As M. Henry says following Eckhart, there is a part of manifestation, it's essence that never manifests. And that is what is called the Nirguna Brahman, or the Godhead.

It never manifests and there is an uncrossable sea of emptiness between the Persons of the Trinity and the unconscious of the trinity prior to its personhood and differentiation.

Affirming the unity and oneness of God is just a way of trying to reclaim that prior undifferentiatedness.

But this whole structure, is an elaboration or a fabrication about something we by definition cannot know anything about if God is the Absolute.


All we can know is what is the opposite of the absolute which is contingency and limitation exists for everything else besides the Absolute.

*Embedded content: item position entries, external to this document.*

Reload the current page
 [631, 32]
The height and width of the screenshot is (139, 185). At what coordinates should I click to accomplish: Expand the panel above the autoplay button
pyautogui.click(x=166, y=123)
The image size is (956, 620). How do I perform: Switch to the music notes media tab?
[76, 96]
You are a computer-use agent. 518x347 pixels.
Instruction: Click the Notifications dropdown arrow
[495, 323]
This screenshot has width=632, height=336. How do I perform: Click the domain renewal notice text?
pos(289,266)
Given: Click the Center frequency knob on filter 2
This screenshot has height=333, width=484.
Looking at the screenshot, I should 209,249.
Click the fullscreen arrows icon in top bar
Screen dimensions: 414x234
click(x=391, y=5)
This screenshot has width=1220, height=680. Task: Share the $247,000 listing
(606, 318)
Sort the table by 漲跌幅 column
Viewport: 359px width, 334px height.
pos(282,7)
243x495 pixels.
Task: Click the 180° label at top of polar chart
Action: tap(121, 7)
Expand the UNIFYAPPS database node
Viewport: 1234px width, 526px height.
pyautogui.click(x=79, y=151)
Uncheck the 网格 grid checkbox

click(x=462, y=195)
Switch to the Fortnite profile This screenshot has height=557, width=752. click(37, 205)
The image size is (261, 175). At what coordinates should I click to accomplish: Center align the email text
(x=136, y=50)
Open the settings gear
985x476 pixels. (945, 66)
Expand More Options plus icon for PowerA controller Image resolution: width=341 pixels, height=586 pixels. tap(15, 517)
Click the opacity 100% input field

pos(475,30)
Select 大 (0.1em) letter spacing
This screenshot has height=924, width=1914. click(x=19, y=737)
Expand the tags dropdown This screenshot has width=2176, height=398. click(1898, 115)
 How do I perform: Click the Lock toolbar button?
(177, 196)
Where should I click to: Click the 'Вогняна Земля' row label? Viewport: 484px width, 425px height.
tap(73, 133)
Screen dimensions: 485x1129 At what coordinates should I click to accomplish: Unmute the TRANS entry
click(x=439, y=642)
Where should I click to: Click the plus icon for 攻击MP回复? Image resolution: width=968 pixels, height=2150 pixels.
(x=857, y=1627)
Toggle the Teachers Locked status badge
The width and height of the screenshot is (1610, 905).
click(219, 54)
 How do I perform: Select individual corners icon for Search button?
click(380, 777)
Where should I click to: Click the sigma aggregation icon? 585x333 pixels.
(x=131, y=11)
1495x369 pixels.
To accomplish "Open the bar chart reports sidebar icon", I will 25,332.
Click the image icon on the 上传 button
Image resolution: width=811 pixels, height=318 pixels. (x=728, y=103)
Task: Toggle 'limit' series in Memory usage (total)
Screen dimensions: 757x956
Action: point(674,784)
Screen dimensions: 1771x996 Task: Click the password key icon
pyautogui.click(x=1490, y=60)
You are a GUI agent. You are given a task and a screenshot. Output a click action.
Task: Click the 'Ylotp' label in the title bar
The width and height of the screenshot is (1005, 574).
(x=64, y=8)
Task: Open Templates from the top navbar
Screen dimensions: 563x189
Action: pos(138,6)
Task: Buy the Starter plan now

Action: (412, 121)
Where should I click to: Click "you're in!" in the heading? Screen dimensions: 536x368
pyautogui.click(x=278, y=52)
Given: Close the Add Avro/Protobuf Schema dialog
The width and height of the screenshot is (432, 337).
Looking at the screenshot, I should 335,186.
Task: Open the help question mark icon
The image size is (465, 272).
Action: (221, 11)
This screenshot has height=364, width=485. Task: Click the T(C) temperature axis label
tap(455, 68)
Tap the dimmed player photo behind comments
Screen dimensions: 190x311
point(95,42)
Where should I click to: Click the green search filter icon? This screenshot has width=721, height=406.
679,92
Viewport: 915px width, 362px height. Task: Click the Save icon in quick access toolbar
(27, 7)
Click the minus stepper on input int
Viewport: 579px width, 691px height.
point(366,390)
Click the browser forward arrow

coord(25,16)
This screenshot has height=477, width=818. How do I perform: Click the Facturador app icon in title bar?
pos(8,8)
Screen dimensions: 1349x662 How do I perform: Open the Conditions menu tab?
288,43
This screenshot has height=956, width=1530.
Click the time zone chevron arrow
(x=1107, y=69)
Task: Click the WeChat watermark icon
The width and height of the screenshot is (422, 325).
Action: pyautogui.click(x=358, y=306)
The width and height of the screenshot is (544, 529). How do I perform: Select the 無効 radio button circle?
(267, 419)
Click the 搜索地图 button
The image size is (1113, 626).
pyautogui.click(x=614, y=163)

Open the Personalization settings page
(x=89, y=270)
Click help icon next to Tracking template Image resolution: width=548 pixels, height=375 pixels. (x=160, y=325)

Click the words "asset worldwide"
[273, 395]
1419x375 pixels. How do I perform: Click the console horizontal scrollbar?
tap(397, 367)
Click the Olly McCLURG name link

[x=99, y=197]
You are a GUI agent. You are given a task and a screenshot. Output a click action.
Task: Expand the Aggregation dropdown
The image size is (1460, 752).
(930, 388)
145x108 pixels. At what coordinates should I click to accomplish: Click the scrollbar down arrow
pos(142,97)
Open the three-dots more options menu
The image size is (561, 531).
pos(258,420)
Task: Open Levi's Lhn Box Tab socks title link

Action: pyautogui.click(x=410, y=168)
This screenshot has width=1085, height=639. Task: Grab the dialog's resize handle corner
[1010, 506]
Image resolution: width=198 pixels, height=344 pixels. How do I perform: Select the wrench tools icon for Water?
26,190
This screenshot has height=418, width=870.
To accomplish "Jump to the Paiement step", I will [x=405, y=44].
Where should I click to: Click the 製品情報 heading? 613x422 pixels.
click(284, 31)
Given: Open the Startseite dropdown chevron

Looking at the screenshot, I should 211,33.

DzogChen says that such contraptions of the mind naturally are set free, and obliterate themselves. Of course, not without a struggle.

It is equivalent to saying that there is entropy and all structures of experience and concept will fall prey to entropy eventually, because that is the lowest energy state and things tend toward that optima.

It is just like the surface of a Bubble. It naturally goes to the optimal surface area which is the lowest energy state.

In a similar fashion all delusions, illusions, projections, all naturally unfold themselves and unknot themselves and evaporate.

DzogChen embodies that free and natural flow of unbinding, relaxation of distortions and un-knotting.


All this is natural to the fourth dimension for instance, and so DzogChen is like a viewpoint on things seeing them unbinding and turning inside out in the fourth dimension.

In fact, I realized the other day that turning inside out to reveal all that is hidden is the rotation of time in the fourth dimension, which can be seen as orthogonal to time as a line or circle in Metaphysics.

Of course this is what Jesus is talking about in the Gospel of Thomas which is pre-Q.

And it is what Nietzsche has Zarathustra see when he descends to the Sea, and looks at its Oblivion, and what is hidden there which will be revealed.


Hopefully bringing in these other religious motifs help clarify rather than rendering the subject more obscure.

But the whole thing is pretty obscure to begin with especially if you read Buddhist DzogChen texts, that seem to me completely impossible to understand.

I base my understanding on the first book of DzogChen by Manjushrimitra, and Mipham, and a modern Bon practitioner, Geshe Tenzin Wangyal Rinpoche.